Saudi beheads Pakistani man for heroin smuggling attempt

The sentence against Amir was endorsed by appeal and supreme courts before a royal order was issued to carry it out

RIYADH:
Saudi Arabia on Thursday beheaded a Pakistani who attempted to smuggle heroin into the kingdom, the interior ministry said, adding to the more than 50 people executed this year.

"Sanaullah Mohammed Amir was executed in Qatif governorate in Eastern Province today because he tried to smuggle a large quantity of heroin" into the country, said the ministry, quoted by the official Saudi Press Agency.

The sentence against Amir was endorsed by appeal and supreme courts before a royal order was issued to carry it out, the interior ministry said.

His decapitation takes to 55 the number of people beheaded in the ultra-conservative Gulf nation so far this year, compared with 78 people in all of 2013, according to an AFP count.


A United Nations independent expert last week called on Saudi Arabia to implement an immediate moratorium.

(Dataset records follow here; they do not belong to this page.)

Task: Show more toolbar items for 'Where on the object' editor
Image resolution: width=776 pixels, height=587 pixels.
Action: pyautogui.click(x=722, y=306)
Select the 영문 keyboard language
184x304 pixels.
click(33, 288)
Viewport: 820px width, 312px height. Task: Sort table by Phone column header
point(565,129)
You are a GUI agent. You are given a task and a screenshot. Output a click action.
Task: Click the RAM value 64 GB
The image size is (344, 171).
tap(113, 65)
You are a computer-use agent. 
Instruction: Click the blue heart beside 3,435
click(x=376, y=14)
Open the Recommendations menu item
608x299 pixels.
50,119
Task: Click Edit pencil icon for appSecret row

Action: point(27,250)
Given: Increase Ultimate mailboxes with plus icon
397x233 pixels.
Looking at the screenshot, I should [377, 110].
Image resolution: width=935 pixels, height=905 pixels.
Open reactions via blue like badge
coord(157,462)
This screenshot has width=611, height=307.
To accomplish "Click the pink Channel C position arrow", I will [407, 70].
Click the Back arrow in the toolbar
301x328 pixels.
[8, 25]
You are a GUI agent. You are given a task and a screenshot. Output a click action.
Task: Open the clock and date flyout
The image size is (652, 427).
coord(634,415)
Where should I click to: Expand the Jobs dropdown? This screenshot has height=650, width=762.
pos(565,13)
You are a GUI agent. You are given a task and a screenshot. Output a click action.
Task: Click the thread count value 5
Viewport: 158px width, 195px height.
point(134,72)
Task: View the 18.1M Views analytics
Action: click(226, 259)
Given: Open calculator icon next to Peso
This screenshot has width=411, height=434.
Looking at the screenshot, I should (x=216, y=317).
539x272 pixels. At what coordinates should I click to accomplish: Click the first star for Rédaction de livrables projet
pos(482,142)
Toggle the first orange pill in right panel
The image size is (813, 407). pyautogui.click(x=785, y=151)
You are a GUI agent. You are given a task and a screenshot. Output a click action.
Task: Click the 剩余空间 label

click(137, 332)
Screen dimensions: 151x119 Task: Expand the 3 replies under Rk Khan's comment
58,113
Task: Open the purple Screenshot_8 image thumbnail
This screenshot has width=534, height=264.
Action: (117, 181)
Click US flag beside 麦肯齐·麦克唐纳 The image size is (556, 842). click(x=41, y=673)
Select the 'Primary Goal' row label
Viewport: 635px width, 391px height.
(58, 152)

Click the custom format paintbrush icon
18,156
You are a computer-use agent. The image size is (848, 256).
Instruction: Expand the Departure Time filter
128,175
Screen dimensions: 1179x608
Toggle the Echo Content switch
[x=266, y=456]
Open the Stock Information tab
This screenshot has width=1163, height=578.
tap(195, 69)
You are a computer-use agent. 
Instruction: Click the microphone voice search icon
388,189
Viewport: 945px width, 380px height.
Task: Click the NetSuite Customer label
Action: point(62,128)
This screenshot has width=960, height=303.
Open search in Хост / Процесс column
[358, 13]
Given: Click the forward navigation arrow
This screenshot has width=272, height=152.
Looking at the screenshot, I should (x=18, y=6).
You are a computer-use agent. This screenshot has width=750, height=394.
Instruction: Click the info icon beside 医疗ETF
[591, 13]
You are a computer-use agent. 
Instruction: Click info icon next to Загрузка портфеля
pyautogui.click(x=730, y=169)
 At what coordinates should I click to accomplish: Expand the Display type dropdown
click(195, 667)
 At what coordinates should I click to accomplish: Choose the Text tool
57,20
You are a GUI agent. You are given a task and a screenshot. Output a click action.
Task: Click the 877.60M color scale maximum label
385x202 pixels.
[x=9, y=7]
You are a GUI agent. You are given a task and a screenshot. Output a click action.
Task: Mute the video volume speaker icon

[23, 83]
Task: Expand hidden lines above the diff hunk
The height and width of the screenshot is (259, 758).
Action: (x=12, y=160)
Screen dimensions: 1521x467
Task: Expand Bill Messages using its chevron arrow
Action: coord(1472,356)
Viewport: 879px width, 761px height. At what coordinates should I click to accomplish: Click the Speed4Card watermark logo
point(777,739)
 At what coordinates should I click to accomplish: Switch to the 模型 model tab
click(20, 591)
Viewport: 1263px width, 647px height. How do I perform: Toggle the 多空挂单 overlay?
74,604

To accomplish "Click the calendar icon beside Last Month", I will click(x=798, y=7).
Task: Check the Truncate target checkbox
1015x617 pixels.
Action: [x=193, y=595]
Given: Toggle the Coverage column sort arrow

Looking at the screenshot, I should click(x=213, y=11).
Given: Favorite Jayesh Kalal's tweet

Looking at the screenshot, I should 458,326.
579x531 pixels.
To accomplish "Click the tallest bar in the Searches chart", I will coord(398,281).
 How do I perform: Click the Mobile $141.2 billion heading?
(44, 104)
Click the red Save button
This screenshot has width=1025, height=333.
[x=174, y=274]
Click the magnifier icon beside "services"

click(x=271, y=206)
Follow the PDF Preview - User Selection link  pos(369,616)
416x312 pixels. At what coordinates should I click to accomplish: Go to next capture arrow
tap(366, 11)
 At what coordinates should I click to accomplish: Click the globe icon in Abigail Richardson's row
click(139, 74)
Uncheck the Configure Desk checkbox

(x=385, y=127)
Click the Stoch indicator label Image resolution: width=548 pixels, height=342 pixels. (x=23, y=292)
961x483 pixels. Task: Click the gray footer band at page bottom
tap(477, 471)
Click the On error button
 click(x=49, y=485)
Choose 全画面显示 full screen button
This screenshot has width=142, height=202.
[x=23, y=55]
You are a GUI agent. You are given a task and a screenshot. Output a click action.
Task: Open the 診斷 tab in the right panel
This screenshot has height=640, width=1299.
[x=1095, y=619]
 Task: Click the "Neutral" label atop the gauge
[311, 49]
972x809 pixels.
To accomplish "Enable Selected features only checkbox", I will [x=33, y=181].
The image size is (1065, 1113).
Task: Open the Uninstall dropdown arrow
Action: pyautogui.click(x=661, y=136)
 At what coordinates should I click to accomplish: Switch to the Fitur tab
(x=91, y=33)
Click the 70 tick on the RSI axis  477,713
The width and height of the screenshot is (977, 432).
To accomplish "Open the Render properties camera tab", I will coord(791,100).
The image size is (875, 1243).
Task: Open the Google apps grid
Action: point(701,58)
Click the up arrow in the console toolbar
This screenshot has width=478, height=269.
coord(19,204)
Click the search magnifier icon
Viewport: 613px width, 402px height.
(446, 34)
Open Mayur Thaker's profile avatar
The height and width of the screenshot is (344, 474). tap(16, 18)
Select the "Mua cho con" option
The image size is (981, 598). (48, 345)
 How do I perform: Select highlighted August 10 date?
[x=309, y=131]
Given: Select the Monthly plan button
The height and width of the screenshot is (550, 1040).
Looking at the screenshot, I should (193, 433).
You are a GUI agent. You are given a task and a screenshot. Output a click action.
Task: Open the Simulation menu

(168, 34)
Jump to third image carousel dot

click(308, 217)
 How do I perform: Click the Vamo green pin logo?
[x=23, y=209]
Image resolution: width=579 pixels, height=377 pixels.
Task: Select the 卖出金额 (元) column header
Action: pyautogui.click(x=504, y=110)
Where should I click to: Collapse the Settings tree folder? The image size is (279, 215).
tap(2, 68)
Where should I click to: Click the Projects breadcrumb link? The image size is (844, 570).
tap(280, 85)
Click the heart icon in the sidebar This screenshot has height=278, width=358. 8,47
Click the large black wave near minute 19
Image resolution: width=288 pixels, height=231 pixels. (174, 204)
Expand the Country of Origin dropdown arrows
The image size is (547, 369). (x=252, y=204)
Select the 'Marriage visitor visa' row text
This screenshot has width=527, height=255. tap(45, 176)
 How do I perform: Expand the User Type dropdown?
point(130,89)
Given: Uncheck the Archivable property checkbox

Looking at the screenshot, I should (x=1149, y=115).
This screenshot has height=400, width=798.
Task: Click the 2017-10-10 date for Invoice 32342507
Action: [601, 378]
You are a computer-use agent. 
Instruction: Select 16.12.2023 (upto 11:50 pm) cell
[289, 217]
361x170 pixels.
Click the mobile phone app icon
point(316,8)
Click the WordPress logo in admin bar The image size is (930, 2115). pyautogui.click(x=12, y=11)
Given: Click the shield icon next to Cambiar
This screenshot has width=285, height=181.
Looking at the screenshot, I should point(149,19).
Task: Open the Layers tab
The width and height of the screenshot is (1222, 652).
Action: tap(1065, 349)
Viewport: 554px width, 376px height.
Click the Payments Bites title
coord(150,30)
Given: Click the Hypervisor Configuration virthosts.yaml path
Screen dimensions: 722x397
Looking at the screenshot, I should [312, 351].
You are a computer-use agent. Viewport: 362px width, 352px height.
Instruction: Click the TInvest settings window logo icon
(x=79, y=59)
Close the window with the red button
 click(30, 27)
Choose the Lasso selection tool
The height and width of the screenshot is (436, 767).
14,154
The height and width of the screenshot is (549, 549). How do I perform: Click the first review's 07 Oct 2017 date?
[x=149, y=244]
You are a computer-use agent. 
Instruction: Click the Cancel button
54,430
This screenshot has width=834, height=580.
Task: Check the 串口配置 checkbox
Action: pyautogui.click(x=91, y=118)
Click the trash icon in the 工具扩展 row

"Despite several calls by human rights bodies, Saudi Arabia continues to execute individuals with appalling regularity and in flagrant disregard of international law standards," said Christof Heyns, the UN special rapporteur on extrajudicial, summary or arbitrary executions.

"The trials are by all accounts grossly unfair. Defendants are often not allowed a lawyer and death sentences were imposed following confessions obtained under torture."

Rape, murder, apostasy, armed robbery and drug trafficking are all punishable by death under Saudi Arabia's strict version of Islamic sharia law.